* Given request *
Copy the lines below word for word, starting with the very first one and stopping after the line that contains "SSD 240GB Patriot".

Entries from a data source
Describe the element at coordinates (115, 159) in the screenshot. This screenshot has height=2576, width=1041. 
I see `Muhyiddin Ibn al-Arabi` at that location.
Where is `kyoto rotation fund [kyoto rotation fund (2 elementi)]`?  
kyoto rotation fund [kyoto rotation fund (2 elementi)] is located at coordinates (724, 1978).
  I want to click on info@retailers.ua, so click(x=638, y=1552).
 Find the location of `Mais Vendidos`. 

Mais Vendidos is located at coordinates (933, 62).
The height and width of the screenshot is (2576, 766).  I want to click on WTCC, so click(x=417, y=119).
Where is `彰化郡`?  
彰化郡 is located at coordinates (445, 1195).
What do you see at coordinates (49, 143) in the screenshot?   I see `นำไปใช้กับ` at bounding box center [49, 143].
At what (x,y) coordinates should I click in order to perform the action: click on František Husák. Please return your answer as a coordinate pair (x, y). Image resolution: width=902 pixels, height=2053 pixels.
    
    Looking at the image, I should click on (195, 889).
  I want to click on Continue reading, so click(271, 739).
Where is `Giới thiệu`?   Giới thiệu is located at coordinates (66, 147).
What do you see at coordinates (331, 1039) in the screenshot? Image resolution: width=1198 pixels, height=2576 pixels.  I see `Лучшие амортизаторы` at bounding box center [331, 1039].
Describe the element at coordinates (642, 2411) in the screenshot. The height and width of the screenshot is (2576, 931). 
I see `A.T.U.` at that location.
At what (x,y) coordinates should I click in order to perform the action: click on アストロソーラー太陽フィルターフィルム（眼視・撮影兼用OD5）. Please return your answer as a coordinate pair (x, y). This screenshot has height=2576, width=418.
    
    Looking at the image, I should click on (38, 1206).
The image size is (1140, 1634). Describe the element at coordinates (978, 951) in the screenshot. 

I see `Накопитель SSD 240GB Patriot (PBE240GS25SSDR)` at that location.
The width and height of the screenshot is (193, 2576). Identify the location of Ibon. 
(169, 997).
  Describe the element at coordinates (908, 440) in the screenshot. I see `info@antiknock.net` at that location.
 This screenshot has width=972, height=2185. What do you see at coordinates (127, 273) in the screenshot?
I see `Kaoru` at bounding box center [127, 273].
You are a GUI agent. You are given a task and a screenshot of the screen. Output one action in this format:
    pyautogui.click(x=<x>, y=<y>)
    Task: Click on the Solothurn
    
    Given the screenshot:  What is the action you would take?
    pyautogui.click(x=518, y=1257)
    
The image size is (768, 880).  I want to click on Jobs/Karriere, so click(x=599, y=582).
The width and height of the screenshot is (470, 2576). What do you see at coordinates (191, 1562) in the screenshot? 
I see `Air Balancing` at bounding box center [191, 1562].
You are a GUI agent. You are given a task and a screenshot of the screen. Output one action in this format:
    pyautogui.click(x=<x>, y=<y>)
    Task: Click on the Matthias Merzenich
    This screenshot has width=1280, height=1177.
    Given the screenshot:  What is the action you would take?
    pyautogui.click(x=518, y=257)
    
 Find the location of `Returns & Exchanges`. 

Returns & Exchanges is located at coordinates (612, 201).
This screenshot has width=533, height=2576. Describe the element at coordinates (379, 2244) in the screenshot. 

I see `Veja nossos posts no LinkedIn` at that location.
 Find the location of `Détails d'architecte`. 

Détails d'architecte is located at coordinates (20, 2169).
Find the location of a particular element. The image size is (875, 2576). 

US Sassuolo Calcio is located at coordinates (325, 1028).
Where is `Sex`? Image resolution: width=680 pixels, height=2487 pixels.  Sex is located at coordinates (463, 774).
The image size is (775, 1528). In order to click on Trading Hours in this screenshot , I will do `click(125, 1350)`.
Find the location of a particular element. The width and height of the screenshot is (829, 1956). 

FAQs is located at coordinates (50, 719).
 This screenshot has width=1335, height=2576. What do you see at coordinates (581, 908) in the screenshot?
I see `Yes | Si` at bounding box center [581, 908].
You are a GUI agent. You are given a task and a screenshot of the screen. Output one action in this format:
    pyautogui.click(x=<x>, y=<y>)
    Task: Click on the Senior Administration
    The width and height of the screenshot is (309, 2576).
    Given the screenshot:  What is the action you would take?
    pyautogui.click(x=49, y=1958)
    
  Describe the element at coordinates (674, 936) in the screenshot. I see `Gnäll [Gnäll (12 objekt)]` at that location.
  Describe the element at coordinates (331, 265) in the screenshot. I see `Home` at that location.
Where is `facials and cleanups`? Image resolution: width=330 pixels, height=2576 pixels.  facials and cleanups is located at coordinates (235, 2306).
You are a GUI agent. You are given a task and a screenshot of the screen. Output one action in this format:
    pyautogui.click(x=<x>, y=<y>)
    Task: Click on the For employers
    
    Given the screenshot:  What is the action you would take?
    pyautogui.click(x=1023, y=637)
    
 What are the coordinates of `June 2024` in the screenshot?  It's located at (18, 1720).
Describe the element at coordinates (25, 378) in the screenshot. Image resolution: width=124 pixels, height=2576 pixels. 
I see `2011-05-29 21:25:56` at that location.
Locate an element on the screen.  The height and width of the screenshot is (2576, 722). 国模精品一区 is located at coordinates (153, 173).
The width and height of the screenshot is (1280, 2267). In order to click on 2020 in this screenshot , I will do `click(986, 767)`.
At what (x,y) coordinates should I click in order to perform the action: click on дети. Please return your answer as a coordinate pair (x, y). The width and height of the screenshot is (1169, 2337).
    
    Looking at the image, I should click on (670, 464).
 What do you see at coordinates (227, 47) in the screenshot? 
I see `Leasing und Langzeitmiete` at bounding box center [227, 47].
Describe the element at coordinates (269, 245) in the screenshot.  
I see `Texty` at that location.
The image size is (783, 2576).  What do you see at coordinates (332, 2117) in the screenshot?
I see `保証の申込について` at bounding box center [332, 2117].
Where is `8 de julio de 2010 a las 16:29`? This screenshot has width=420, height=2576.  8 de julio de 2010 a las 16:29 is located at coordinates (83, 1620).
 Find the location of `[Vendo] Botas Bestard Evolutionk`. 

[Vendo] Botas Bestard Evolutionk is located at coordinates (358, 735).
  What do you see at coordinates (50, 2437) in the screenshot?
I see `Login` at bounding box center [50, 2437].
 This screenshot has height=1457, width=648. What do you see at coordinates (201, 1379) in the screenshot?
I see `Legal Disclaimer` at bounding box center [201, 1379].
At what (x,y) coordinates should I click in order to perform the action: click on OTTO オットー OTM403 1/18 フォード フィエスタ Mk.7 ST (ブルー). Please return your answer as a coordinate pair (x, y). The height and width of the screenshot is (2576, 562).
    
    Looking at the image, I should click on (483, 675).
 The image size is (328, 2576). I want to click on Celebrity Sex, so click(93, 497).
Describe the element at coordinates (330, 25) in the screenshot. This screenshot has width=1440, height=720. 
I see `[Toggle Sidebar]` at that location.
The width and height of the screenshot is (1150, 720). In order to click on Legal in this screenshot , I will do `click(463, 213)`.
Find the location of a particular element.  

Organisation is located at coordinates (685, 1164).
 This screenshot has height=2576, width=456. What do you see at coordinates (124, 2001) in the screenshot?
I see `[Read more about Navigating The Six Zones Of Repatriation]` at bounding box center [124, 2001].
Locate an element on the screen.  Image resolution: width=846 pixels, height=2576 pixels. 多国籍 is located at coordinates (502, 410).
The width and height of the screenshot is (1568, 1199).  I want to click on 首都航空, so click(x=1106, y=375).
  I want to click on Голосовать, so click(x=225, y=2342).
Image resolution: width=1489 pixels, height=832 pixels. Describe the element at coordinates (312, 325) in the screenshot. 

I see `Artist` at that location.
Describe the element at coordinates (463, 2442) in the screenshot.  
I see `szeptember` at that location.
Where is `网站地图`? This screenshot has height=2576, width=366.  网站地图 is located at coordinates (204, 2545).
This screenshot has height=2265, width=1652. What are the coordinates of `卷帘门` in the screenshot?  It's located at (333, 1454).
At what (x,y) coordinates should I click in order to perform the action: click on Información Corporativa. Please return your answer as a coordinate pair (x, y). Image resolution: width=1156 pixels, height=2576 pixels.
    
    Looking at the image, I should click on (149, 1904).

* Written solution *
Describe the element at coordinates (115, 159) in the screenshot. This screenshot has height=2576, width=1041. 
I see `Muhyiddin Ibn al-Arabi` at that location.
Where is `kyoto rotation fund [kyoto rotation fund (2 elementi)]`?  
kyoto rotation fund [kyoto rotation fund (2 elementi)] is located at coordinates (724, 1978).
  I want to click on info@retailers.ua, so click(x=638, y=1552).
 Find the location of `Mais Vendidos`. 

Mais Vendidos is located at coordinates (933, 62).
The height and width of the screenshot is (2576, 766).  I want to click on WTCC, so click(x=417, y=119).
Where is `彰化郡`?  
彰化郡 is located at coordinates (445, 1195).
What do you see at coordinates (49, 143) in the screenshot?   I see `นำไปใช้กับ` at bounding box center [49, 143].
At what (x,y) coordinates should I click in order to perform the action: click on František Husák. Please return your answer as a coordinate pair (x, y). Image resolution: width=902 pixels, height=2053 pixels.
    
    Looking at the image, I should click on (195, 889).
  I want to click on Continue reading, so click(271, 739).
Where is `Giới thiệu`?   Giới thiệu is located at coordinates (66, 147).
What do you see at coordinates (331, 1039) in the screenshot? Image resolution: width=1198 pixels, height=2576 pixels.  I see `Лучшие амортизаторы` at bounding box center [331, 1039].
Describe the element at coordinates (642, 2411) in the screenshot. The height and width of the screenshot is (2576, 931). 
I see `A.T.U.` at that location.
At what (x,y) coordinates should I click in order to perform the action: click on アストロソーラー太陽フィルターフィルム（眼視・撮影兼用OD5）. Please return your answer as a coordinate pair (x, y). This screenshot has height=2576, width=418.
    
    Looking at the image, I should click on (38, 1206).
The image size is (1140, 1634). Describe the element at coordinates (978, 951) in the screenshot. 

I see `Накопитель SSD 240GB Patriot (PBE240GS25SSDR)` at that location.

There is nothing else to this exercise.